Beyond push packages, the stockpile holds managed inventory tailored to specific scenarios, such as chemical nerve agent antidotes or treatments for radiation exposure. Regular reviews ensure products remain within their shelf life and that the mix reflects current threat assessments. The statute requires procedures for inventory management, physical security, and disposal of items that are no longer usable.11Office of the Law Revision Counsel. 42 USC 247d-6b – Strategic National Stockpile and Security Countermeasure Procurements
Because the stockpile is federal property, theft or unauthorized removal falls under the federal statute criminalizing theft of government property. Depending on the value involved, penalties can reach up to 10 years in federal prison.12Office of the Law Revision Counsel. 18 USC 641 – Public Money, Property or Records If the stolen items exceed $1,000 in value — a threshold easily met given the cost of most stockpile contents — the offense is a felony.
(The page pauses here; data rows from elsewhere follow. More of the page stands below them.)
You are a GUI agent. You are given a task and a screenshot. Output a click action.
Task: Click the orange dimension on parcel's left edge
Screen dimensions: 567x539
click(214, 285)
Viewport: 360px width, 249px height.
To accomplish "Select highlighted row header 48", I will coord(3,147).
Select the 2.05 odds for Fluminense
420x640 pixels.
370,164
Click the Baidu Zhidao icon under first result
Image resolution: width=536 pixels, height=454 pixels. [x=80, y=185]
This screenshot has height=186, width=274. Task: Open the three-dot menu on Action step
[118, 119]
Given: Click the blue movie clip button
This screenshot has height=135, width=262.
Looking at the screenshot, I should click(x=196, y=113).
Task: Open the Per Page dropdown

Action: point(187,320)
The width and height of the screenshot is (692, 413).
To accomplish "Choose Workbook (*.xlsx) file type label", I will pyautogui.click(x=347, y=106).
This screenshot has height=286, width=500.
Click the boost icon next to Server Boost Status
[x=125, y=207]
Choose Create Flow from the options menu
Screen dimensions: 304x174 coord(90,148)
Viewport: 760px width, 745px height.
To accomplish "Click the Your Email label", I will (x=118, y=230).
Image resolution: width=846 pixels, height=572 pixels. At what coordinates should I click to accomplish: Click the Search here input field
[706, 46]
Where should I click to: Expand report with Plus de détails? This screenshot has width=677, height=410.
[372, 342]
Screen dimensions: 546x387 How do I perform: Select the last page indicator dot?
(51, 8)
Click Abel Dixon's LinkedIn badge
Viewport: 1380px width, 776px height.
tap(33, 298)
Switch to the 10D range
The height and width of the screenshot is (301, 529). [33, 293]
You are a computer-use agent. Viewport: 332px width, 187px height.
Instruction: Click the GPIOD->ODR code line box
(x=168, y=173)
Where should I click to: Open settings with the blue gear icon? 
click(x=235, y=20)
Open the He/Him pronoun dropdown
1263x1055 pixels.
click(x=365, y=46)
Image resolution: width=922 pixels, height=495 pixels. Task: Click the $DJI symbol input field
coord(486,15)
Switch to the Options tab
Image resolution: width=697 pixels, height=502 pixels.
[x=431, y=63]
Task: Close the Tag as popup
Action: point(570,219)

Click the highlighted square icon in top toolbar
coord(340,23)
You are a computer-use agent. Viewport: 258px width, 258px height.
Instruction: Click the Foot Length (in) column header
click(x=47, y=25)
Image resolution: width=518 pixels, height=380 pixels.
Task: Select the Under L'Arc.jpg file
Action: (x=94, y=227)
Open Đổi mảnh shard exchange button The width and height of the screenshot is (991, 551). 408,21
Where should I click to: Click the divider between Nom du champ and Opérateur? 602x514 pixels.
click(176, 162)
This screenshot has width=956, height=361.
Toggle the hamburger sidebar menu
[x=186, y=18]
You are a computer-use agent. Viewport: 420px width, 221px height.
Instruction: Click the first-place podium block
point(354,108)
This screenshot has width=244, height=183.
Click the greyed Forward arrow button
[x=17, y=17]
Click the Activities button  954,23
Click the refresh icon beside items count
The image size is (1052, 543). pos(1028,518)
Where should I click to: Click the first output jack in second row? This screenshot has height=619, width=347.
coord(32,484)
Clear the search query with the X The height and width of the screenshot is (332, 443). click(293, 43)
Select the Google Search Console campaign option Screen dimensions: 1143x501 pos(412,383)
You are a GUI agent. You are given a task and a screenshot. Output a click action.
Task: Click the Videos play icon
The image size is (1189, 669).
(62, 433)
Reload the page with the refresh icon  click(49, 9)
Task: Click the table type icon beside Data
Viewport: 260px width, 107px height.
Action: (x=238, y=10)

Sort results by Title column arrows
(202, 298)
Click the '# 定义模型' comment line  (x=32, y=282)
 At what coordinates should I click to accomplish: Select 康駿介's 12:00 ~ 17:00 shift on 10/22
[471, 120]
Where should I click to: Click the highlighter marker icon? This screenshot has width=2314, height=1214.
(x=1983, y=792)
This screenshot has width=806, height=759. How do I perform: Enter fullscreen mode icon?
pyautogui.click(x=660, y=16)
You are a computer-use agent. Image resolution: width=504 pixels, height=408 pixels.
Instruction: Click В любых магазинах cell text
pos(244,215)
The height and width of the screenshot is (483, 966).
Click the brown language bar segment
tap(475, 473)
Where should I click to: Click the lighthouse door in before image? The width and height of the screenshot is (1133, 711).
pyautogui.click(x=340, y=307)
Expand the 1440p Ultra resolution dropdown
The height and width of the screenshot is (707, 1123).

Distribution and Deployment
When a deployment decision is made, stockpile assets move from federal warehouses to state-level facilities called Receipt, Store, and Stage sites. State and local officials take custody at these points, breaking down bulk shipments into smaller allocations for their jurisdictions. This handoff marks the transition from federal to state-managed logistics and security.
The final step in the chain is a Point of Dispensing — a pre-identified location such as a school, community center, or clinic set up for rapid public access. Staff at these sites follow protocols to screen individuals, verify eligibility, administer the correct dosage, and distribute the required fact sheets. For products authorized under an EUA, every person receiving treatment at these sites must be given the information described in the EUA conditions, including the right to refuse the product.2Office of the Law Revision Counsel. 21 USC 360bbb-3 – Authorization for Medical Products for Use in Emergencies
The entire system is designed to compress a supply chain that normally takes weeks into something measured in hours. The reality of large-scale deployment is messier than the planning documents suggest, but the legal architecture — from EUA authorization through stockpile release, distribution, informed consent, and adverse event reporting — creates a framework that at least defines who is responsible for what at each stage.